Enduring this tough, no-frills existence without electricity or running water and little light within the shack, was not done solely through choice. “You have to take into account that this was Spain in the 1940s and 1950s when many women depended entirely on men to survive,” he says. “But there would also have been a desire to be together.”

Lying a stone’s throw from the four settlements or poblados that accommodated the prisoners’ barracks and labourer’s cottages, this community of women and children has often been used by far-right revisionists to depict the Valley of the Fallen as something akin to a holiday camp, González-Ruibal explains.

“It is true that many of the prisoners considered their time in the Valley of the Fallen as a good period in their lives,” he says. “But these were people who had lived through a civil war and spent time in concentration camps where they were on the verge of dying from hunger. It would have been like going from hell to purgatory.”

The fact the significance of Europe’s last monument to fascism has taken so long to dismantle has inevitably had repercussions.

“The Valley of the Fallen and the general integration of Francoism into Spanish society has contributed to the fact that extreme right-wing views are now presented to the public as a reasonable option,” says González-Ruibal.

As if to illustrate his point, far-right Vox politician, Alejandro Vélez, has just stood up in Extremadura’s regional parliament to ask for a new statue of Franco to be erected on a roundabout in Badajoz.

But now it looks as though this enclave at least is to be stripped of its original purpose as the dig extends to the exhumation of Falangist leader José Antonio Primo de Rivera and the remains of Franco’s victims.

It is estimated that the 150-metre cross crowns a graveyard for 33,838 bodies, 12,410 of which were carted there from 1959 until as late as 1983, many without the knowledge or permission of the families.

Spain: Francisco Franco Exhumation
The “Valley of the Fallen”. Photo by Jorge Rey/Pacific Press

Packed into wooden boxes according to their region of origin, they were stored within the hollow walls of the Basilica where Franco lay across from Primo de Rivera until his controversial exhumation in 2019.

“Imagine an archive, but instead of books, its boxes of human remains,” says González-Ruibal.

A Jose Antonio Marco

Among those to be exhumed this month is José Antonio Marco (pictured above), a forward-thinking Republican and mason shot for his beliefs at the age of 30. 

His execution took place against the wall of the cemetery in Calatayud, Aragon, in 1936, after which he was buried in an unmarked mass grave nearby before being stealthily trucked in April 1959 to the Valley of the Fallen.
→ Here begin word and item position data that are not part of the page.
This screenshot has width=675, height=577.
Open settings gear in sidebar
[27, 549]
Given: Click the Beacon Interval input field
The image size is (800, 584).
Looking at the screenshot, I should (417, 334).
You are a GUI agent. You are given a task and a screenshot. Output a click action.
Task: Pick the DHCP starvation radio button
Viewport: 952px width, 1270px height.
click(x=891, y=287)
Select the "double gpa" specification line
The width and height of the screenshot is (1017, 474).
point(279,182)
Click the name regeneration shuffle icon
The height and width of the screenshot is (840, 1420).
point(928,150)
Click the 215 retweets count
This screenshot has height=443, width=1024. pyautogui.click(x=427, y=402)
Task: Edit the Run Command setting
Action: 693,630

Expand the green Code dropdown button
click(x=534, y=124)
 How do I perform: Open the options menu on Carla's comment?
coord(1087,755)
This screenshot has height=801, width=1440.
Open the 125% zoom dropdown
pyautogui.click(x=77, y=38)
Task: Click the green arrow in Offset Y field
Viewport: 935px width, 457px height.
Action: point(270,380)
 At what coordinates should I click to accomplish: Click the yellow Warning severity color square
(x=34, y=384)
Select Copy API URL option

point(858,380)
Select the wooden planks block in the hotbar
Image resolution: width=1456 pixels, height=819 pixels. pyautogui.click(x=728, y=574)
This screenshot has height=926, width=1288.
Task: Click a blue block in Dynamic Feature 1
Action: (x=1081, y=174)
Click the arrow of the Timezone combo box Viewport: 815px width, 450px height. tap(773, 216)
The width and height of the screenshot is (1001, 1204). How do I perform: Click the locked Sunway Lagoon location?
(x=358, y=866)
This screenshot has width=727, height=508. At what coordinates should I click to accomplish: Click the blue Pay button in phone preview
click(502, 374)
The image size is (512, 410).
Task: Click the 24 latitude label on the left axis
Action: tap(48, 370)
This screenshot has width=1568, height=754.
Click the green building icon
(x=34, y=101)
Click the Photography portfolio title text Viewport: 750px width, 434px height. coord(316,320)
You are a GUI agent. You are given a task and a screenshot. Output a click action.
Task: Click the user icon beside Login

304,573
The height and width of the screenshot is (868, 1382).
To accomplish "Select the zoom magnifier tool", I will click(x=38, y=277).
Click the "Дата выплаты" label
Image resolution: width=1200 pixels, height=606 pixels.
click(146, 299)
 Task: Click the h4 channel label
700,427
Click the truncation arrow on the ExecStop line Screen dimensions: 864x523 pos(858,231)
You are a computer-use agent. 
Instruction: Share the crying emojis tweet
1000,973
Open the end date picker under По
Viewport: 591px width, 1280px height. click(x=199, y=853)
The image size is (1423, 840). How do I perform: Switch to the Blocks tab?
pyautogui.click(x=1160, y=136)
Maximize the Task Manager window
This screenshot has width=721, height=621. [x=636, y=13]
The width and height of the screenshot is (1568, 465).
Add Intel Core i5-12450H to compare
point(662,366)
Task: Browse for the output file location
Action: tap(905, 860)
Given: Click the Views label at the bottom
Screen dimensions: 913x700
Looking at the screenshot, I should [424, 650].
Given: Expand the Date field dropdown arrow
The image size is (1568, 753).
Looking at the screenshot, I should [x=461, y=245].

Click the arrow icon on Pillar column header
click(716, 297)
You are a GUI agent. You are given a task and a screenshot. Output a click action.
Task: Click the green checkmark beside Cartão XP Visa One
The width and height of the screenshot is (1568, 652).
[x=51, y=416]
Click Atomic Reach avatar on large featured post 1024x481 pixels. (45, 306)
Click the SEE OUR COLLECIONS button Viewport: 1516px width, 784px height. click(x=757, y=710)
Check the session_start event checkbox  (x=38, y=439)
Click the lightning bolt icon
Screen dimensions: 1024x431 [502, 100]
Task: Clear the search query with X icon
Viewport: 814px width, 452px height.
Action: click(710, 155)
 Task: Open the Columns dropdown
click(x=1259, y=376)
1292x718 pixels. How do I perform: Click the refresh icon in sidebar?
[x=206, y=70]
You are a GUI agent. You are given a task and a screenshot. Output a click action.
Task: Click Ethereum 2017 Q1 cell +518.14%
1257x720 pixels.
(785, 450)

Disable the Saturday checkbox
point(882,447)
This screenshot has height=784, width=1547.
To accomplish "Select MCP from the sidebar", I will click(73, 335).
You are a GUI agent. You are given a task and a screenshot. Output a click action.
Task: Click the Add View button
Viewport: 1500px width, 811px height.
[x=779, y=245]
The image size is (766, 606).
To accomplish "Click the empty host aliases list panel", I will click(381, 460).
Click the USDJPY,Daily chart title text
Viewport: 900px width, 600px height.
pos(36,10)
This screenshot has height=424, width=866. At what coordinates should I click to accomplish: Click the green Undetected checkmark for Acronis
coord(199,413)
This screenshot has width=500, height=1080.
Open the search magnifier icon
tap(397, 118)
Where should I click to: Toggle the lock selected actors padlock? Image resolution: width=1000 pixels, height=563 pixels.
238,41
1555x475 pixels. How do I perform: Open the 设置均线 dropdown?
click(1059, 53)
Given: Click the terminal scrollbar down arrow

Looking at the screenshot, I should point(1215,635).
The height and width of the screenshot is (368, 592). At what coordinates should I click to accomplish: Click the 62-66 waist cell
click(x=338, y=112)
“On social media, someone said he was probably a thief and a murderer,” his great-niece, Silvia Navarro, 50, president of the Association of Families for the Exhumation of Republicans Buried in the Valley of the Fallen, tells The Olive Press.

“But he was a pacifist; a good man. He introduced the eight-hour day to his factory and healthcare for his workers.”

What was left of his corpse more than 23 years later would have been “dug up carelessly as if it were a field of potatoes,” says González-Ruibal who explains that Franco urgently needed Republican corpses to fulfil his revised vision for his magnum opus as a place of reconciliation between the two sides of the Spanish Civil War.

The battle to get Marco and other Republicans out of the Valley started in 2009, taking 60 families through the entire Spanish judicial system to the Human Rights Court in Strasbourg. Of the 60, the Lapeña family was the first to win the right to have the remains of brothers, Manuel and Antonio Lapeña, returned to them.

But five years later, they are still waiting, as are the rest of the families who finally achieved a breakthrough three months ago. 

“It’s a basic human right, no? To honour your dead?” says Navarro (pictured below), who explains that there are still six of the victims’ children living – now in their late 80s and 90s and losing their memories.

C Silvia Navarro

For a memorial that has embodied Spain’s hangover from the Civil War and the withdrawal of basic human rights, “purgatory” seems to sum it up.